— TASK TO COMPLETE —
Convert the lines from the one containing "Open the comments/annotations icon" through the one containing "Action: click(72, 61)", both included, into a Markdown table with the columns Number and Content, skipping any blank lines.

— DATA FOR PROCESSING —
#####

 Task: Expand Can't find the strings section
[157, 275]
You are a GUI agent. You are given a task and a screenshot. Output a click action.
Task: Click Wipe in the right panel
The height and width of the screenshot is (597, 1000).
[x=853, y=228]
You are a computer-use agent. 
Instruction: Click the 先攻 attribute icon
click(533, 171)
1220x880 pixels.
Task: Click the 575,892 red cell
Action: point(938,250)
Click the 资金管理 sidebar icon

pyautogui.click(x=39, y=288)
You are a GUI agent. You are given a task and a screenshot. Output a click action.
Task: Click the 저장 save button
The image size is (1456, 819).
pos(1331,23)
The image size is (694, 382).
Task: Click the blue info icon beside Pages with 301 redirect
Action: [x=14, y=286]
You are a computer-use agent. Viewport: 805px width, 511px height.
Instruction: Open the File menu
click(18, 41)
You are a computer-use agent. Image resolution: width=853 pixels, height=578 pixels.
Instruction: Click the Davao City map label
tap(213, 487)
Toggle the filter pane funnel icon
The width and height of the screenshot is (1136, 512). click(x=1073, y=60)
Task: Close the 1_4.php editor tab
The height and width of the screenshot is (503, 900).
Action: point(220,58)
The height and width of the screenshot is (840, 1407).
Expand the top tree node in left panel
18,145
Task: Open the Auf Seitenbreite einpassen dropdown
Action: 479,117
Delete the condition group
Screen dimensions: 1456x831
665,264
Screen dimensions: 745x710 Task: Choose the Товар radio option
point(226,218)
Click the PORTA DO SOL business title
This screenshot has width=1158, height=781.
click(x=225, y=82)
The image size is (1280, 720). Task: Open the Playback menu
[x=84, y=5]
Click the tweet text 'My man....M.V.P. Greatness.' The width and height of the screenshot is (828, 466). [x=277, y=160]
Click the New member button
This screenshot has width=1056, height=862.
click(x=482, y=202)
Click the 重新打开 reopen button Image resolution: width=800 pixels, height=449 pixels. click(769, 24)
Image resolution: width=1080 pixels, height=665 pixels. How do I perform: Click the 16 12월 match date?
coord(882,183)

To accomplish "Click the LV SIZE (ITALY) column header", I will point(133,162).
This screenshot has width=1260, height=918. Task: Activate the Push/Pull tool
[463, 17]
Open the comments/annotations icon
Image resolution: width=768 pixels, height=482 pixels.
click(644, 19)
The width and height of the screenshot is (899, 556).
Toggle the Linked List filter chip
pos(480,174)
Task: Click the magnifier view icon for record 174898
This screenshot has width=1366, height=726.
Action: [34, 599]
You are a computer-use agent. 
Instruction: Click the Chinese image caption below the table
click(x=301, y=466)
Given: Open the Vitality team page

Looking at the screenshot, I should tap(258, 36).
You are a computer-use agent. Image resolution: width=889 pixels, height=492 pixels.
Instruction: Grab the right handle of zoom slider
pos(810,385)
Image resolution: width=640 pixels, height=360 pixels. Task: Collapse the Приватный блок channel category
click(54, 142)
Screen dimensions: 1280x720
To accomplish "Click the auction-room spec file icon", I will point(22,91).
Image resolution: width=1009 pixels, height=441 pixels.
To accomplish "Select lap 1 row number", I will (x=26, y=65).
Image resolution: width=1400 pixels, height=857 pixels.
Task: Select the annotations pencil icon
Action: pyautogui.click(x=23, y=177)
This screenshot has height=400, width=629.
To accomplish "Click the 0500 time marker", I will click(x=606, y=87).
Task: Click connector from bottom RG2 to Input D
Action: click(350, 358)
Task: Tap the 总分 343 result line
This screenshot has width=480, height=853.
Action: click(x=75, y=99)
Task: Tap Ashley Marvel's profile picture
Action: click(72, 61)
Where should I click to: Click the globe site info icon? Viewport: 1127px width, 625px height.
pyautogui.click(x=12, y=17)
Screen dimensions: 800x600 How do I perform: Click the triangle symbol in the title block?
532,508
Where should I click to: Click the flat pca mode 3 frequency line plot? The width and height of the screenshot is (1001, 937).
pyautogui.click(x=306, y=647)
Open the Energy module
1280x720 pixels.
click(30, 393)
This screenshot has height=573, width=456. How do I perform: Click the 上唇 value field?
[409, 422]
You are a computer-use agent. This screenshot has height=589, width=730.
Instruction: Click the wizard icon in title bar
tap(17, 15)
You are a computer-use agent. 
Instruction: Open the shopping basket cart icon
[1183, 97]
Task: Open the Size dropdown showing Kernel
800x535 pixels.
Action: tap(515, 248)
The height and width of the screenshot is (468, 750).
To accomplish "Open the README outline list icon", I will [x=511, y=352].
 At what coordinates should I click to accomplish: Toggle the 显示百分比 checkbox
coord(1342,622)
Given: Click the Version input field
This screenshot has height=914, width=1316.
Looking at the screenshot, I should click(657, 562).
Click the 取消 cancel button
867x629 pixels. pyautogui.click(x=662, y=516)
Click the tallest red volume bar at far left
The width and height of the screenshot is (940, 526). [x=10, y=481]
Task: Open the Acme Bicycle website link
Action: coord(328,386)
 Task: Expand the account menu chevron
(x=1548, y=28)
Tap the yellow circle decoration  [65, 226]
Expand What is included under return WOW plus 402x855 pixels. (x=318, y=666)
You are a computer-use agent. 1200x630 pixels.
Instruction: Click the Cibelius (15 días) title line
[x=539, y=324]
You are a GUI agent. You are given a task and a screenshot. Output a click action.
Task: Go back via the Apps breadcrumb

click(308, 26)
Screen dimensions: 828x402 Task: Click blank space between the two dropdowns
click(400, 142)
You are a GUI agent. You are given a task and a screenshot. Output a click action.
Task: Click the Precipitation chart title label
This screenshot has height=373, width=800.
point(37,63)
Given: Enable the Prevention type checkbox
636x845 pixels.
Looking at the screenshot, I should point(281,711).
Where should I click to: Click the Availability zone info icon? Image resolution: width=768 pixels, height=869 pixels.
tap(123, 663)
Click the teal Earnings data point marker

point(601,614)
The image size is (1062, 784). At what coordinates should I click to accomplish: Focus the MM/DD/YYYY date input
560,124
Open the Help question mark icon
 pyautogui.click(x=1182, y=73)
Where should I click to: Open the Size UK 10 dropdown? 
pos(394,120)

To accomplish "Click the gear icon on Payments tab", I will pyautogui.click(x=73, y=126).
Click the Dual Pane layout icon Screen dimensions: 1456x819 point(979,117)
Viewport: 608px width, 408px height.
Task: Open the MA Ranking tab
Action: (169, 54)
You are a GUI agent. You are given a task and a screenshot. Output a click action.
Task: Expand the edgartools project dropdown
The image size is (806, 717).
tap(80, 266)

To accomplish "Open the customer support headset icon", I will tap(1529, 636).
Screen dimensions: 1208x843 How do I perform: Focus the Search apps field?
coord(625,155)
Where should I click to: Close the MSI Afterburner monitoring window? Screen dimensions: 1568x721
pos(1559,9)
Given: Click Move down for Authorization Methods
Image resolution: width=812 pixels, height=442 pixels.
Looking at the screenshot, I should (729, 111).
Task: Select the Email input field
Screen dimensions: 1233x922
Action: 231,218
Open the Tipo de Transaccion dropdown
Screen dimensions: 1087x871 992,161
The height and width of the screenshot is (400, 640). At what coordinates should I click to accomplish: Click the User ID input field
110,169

#####

— ANSWER FOR THIS EXERCISE —
| Number | Content |
|---|---|
| 1 | Open the comments/annotations icon |
| 2 | Image resolution: width=768 pixels, height=482 pixels. |
| 3 | click(644, 19) |
| 4 | The width and height of the screenshot is (899, 556). |
| 5 | Toggle the Linked List filter chip |
| 6 | pos(480,174) |
| 7 | Task: Click the magnifier view icon for record 174898 |
| 8 | This screenshot has width=1366, height=726. |
| 9 | Action: [34, 599] |
| 10 | You are a computer-use agent.  |
| 11 | Instruction: Click the Chinese image caption below the table |
| 12 | click(x=301, y=466) |
| 13 | Given: Open the Vitality team page |
| 14 | Looking at the screenshot, I should tap(258, 36). |
| 15 | You are a computer-use agent. Image resolution: width=889 pixels, height=492 pixels. |
| 16 | Instruction: Grab the right handle of zoom slider |
| 17 | pos(810,385) |
| 18 | Image resolution: width=640 pixels, height=360 pixels. Task: Collapse the Приватный блок channel category |
| 19 | click(54, 142) |
| 20 | Screen dimensions: 1280x720 |
| 21 | To accomplish "Click the auction-room spec file icon", I will point(22,91). |
| 22 | Image resolution: width=1009 pixels, height=441 pixels. |
| 23 | To accomplish "Select lap 1 row number", I will (x=26, y=65). |
| 24 | Image resolution: width=1400 pixels, height=857 pixels. |
| 25 | Task: Select the annotations pencil icon |
| 26 | Action: pyautogui.click(x=23, y=177) |
| 27 | This screenshot has height=400, width=629. |
| 28 | To accomplish "Click the 0500 time marker", I will click(x=606, y=87). |
| 29 | Task: Click connector from bottom RG2 to Input D |
| 30 | Action: click(350, 358) |
| 31 | Task: Tap the 总分 343 result line |
| 32 | This screenshot has width=480, height=853. |
| 33 | Action: click(x=75, y=99) |
| 34 | Task: Tap Ashley Marvel's profile picture |
| 35 | Action: click(72, 61) |